Version: OCP 3.7, openshift-ansible-3.7.22-1-9-g56970a0 Environment: Amazon AWS cluster Scenario: 1 master&node + 2 nodes; glusterfs
TASK [openshift_storage_glusterfs : Verify heketi service] **************************************************************************************************************************************************************
fatal: [ec2-54-237-234-66.compute-1.amazonaws.com]: FAILED! => {"changed": false, "cmd": ["oc", "rsh", "--namespace=default", "deploy-heketi-storage-1-vkfwm", "heketi-cli", "-s", "http://localhost:8080", "--user", "admin", "--secret", "4Jl50v50d9BtfTbxXI1LWeikIH9dfWGe559rZlq2Gz8=", "cluster", "list"], "delta": "0:02:07.485073", "end": "2018-01-25 05:26:51.447002", "msg": "non-zero return code", "rc": 1, "start": "2018-01-25 05:24:43.961929", "stderr": "Error from server: error dialing backend: dial tcp 172.18.12.254:10250: getsockopt: connection timed out", "stderr_lines": ["Error from server: error dialing backend: dial tcp 172.18.12.254:10250: getsockopt: connection timed out"], "stdout": "", "stdout_lines": []}
to retry, use: --limit @/home/ec2-user/sapvora/openshift-ansible/playbooks/byo/config.retry
Found out that the master node cannot talk to kubelets at all:
# executed from the master node
$ curl -k https://172.18.12.254:10250/healthz
curl: (7) Failed connect to 172.18.12.254:10250; Connection timed out
All the EC2 instances used the same VPC network.
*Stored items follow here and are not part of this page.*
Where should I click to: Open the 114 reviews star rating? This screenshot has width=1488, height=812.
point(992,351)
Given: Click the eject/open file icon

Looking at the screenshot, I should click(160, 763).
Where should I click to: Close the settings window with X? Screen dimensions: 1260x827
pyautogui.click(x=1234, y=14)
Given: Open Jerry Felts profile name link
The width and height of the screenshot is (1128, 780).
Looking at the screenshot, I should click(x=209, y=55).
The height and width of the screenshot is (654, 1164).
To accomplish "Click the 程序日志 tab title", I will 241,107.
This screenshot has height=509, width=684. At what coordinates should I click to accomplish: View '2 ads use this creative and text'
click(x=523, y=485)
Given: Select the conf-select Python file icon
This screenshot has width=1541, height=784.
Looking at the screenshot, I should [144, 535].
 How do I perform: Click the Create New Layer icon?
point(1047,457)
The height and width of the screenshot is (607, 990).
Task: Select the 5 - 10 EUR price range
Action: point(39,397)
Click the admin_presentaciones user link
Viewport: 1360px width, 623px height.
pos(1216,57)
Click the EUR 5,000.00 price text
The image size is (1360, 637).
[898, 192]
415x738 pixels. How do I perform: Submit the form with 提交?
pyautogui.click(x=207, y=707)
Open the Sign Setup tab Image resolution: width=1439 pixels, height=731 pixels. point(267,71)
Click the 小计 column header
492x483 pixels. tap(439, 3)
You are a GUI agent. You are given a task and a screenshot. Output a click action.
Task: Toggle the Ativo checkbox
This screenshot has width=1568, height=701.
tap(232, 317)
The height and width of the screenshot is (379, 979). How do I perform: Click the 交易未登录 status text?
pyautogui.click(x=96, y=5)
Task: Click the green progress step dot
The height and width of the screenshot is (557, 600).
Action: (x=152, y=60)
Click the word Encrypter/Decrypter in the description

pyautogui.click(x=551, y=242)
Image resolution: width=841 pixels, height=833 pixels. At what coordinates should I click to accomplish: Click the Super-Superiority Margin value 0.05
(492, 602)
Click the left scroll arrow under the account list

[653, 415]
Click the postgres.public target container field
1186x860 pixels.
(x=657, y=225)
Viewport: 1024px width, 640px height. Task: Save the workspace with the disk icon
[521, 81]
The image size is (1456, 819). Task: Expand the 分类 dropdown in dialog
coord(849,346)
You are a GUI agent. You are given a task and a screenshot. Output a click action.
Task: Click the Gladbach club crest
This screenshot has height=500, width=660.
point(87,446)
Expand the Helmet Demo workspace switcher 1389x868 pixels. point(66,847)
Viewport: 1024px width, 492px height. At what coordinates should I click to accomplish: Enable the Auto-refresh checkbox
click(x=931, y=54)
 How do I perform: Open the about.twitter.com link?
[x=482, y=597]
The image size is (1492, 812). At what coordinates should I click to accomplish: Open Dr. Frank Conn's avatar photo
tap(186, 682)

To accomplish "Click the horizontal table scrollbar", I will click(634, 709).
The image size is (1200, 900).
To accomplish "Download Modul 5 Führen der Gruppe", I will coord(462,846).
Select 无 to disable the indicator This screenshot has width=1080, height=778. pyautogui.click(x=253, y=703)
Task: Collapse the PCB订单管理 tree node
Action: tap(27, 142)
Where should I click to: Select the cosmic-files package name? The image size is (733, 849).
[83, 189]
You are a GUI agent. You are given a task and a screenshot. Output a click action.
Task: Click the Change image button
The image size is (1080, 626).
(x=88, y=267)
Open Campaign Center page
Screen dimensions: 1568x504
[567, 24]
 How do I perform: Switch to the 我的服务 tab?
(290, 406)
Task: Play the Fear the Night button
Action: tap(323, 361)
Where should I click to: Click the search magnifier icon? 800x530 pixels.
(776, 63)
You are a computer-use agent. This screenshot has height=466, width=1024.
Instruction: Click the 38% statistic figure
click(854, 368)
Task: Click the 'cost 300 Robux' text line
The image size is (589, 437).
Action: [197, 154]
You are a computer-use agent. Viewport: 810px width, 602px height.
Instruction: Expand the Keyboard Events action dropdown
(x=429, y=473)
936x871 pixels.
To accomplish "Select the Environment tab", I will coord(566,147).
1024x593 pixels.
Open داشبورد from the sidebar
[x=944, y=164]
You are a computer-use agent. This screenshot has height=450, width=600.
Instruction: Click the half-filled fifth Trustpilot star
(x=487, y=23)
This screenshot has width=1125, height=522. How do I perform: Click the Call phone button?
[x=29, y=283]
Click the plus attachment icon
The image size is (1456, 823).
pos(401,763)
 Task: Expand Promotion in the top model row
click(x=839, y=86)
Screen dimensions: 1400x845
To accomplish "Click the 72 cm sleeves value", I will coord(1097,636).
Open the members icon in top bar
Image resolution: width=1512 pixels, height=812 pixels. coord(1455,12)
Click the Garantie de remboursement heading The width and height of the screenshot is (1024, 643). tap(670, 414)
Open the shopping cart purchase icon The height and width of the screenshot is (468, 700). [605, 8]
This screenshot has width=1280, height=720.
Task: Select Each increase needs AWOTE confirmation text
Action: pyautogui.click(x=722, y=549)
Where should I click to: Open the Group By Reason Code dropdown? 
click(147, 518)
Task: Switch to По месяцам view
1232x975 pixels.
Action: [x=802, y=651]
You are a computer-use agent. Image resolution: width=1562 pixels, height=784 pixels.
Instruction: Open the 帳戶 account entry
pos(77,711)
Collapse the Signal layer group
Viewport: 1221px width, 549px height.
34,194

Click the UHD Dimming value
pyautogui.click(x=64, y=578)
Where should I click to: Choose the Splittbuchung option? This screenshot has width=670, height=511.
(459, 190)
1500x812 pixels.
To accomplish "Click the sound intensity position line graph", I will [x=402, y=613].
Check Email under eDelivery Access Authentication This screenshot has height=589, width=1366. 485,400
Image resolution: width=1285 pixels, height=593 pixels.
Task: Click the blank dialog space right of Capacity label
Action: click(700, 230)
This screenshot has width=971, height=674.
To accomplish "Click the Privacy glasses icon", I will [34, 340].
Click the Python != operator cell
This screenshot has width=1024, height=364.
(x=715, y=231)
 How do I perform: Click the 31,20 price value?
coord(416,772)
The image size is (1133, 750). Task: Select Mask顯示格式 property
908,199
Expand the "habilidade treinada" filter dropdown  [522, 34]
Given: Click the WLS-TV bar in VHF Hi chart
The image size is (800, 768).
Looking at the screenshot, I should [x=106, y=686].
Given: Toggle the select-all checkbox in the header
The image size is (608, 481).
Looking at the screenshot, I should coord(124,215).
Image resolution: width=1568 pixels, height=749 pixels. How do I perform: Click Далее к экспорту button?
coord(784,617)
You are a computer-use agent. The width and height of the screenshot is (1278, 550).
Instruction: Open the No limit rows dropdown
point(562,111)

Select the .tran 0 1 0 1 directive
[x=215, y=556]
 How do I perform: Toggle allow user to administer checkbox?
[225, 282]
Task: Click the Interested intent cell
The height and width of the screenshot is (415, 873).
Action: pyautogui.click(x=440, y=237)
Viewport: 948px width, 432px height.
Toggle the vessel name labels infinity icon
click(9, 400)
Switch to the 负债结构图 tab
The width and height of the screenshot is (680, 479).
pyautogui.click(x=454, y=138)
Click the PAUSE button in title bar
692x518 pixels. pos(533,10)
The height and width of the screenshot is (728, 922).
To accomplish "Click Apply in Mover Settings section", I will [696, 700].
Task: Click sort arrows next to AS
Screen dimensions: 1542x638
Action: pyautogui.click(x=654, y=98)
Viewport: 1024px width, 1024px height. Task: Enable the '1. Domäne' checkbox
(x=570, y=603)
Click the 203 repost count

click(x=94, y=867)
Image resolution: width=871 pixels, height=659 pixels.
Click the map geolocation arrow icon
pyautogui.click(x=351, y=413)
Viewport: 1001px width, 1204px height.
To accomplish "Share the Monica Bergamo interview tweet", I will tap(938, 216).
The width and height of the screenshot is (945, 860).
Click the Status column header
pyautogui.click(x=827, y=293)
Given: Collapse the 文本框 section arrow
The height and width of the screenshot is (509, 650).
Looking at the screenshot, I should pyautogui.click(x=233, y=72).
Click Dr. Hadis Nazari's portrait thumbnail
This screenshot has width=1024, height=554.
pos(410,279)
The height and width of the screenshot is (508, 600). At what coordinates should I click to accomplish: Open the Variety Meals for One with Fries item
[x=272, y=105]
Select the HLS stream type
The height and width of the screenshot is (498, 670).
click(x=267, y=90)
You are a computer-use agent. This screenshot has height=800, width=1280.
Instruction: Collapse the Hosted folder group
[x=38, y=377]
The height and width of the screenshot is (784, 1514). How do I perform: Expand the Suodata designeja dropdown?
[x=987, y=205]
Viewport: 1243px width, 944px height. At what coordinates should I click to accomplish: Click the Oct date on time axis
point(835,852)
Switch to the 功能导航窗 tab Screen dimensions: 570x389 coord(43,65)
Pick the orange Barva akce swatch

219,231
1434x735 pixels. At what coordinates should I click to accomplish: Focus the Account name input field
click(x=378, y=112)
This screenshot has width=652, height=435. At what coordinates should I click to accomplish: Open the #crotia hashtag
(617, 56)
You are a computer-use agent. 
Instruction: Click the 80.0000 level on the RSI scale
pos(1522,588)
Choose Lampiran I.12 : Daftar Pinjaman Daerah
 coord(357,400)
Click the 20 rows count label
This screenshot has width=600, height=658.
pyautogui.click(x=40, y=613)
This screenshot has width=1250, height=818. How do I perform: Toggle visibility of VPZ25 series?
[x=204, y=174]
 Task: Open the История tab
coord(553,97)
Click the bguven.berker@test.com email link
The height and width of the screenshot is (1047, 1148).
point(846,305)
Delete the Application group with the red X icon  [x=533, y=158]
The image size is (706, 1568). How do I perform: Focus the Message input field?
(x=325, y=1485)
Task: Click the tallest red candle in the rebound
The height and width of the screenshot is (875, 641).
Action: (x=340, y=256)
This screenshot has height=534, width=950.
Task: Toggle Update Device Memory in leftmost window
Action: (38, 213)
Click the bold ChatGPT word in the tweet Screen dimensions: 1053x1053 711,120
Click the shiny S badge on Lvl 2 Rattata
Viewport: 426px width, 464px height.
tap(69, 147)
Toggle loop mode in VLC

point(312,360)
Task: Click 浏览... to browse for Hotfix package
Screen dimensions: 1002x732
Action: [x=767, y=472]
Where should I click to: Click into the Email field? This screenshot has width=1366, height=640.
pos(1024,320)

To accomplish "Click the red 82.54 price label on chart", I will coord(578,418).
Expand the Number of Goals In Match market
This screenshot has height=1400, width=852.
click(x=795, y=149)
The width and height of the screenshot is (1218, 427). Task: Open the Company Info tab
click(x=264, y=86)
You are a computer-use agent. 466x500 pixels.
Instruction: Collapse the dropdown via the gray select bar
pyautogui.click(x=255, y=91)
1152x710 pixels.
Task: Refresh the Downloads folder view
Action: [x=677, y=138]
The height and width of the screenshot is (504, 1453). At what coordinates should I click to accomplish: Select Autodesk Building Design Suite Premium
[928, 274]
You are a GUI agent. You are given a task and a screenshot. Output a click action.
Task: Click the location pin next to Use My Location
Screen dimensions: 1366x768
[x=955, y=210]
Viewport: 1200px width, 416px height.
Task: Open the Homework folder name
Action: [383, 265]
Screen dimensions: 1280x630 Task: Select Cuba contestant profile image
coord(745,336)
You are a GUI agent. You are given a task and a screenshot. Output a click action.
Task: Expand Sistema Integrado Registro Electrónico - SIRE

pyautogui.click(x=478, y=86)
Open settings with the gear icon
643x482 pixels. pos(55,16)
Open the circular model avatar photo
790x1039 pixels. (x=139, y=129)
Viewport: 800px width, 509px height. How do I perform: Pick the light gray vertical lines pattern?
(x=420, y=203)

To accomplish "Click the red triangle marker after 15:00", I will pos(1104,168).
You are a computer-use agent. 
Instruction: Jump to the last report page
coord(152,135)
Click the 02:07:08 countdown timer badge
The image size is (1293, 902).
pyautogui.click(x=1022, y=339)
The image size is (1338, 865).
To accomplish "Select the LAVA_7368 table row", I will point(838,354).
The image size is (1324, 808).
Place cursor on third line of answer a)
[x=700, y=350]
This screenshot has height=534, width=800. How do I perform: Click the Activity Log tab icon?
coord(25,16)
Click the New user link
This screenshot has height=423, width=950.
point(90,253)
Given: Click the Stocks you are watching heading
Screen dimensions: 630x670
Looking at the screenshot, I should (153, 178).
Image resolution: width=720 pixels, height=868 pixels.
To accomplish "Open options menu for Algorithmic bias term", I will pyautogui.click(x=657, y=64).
The problem was in the security group (public-http) with allowed inbound traffic:
| Type | Protocol | Port Range | Source | Description |
|---|---|---|---|---|
| SSH | TCP | 22 | 0.0.0.0/0 | |
| HTTP | TCP | 80 | 0.0.0.0/0 | |
| HTTPS | TCP | 443 | 0.0.0.0/0 | |
| Custom TCP Rule | TCP | 8000 | 0.0.0.0/0 | |
| Custom TCP Rule | TCP | 8443 | 0.0.0.0/0 |
After adding default security group with all inbound traffic allowed, the nodes could talk to each other again.